◆ **WHAT YOU WILL DO**
Repeat the entries word for word, starting at the first line and ending with the line that contains "I want to click on x-tick-label: 1535, so", both ends included.

◆ **DATA TO EXAMINE**
■ ■ ■
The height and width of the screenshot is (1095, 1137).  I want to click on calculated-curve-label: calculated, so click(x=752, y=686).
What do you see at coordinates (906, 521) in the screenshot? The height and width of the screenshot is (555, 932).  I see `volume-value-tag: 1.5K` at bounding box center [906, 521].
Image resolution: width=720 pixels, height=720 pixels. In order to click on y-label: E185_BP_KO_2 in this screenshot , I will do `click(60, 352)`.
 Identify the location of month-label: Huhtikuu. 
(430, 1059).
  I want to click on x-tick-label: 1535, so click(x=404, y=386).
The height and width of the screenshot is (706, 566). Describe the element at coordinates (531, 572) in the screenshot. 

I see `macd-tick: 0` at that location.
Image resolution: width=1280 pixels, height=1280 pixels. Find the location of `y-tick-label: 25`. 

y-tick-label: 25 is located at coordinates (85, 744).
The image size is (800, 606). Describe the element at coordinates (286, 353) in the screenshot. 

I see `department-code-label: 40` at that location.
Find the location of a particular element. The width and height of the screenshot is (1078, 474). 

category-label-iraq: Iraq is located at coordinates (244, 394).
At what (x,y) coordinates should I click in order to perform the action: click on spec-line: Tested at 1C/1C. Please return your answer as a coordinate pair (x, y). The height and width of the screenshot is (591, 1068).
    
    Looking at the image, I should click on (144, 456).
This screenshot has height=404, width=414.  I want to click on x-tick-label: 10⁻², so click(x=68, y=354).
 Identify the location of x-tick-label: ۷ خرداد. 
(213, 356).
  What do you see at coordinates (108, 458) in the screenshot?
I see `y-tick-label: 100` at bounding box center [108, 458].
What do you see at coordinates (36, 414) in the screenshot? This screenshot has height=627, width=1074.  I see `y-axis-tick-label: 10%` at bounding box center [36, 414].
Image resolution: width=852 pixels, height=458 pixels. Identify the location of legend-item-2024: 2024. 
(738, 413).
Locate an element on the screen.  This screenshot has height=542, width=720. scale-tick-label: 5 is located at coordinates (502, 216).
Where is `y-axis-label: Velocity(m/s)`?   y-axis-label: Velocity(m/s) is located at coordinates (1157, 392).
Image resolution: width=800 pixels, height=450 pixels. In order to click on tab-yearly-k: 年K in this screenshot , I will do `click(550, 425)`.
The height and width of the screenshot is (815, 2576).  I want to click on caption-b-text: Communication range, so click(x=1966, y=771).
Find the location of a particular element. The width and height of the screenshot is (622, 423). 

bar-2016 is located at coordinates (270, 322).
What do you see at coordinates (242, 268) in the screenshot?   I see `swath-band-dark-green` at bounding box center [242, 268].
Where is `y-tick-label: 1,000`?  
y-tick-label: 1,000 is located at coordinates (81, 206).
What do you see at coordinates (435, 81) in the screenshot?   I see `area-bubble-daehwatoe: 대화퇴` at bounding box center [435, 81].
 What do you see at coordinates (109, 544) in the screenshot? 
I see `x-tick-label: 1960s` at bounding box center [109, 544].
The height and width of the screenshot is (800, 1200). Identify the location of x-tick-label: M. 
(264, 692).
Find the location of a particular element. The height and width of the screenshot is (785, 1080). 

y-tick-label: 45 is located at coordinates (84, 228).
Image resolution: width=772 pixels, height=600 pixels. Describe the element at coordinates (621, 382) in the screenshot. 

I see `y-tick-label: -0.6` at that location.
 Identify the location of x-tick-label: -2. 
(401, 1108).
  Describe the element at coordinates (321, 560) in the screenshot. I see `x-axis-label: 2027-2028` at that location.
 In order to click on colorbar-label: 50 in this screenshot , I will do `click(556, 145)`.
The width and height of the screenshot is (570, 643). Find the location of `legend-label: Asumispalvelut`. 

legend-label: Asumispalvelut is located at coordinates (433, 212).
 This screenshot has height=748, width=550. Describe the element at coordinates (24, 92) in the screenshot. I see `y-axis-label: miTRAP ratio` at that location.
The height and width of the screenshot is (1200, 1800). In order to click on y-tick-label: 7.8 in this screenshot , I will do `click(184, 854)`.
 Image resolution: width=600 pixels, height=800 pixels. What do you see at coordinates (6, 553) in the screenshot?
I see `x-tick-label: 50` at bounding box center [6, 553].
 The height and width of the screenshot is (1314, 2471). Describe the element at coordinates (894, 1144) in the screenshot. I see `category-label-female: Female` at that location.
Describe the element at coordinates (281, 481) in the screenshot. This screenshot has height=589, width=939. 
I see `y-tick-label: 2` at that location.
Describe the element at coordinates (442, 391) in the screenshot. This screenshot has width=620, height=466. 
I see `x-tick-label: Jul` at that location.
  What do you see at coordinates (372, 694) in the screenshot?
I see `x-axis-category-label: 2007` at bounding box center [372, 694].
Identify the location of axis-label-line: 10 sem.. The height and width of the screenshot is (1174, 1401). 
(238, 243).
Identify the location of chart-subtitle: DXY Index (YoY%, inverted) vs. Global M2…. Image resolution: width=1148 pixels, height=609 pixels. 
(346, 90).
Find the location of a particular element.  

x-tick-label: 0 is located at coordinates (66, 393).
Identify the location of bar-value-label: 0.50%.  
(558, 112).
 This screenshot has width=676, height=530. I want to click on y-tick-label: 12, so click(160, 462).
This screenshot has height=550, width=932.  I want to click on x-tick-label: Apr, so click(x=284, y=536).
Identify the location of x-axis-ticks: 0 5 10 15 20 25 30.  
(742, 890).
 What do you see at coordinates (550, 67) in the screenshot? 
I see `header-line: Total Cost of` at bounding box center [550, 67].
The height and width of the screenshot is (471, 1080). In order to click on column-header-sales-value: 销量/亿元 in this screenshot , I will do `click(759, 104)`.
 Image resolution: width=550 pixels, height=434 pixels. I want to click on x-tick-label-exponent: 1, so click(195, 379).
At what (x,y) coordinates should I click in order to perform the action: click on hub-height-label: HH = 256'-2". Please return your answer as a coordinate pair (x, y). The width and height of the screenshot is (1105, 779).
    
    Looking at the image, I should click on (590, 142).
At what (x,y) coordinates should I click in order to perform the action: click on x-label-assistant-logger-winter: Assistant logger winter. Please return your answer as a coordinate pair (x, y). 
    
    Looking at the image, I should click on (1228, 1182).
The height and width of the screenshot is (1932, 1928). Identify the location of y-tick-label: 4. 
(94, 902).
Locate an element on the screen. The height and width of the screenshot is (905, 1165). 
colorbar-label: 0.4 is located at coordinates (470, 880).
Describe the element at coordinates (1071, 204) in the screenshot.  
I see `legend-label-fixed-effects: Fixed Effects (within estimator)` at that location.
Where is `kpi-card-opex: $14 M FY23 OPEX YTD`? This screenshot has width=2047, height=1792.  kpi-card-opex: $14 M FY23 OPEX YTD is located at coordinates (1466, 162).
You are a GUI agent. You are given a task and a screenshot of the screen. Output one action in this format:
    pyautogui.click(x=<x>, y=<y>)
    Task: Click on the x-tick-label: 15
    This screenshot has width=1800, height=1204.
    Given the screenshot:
■ ■ ■
◆ **TASK OUTPUT**
The height and width of the screenshot is (1095, 1137).  I want to click on calculated-curve-label: calculated, so click(x=752, y=686).
What do you see at coordinates (906, 521) in the screenshot? The height and width of the screenshot is (555, 932).  I see `volume-value-tag: 1.5K` at bounding box center [906, 521].
Image resolution: width=720 pixels, height=720 pixels. In order to click on y-label: E185_BP_KO_2 in this screenshot , I will do `click(60, 352)`.
 Identify the location of month-label: Huhtikuu. 
(430, 1059).
  I want to click on x-tick-label: 1535, so click(x=404, y=386).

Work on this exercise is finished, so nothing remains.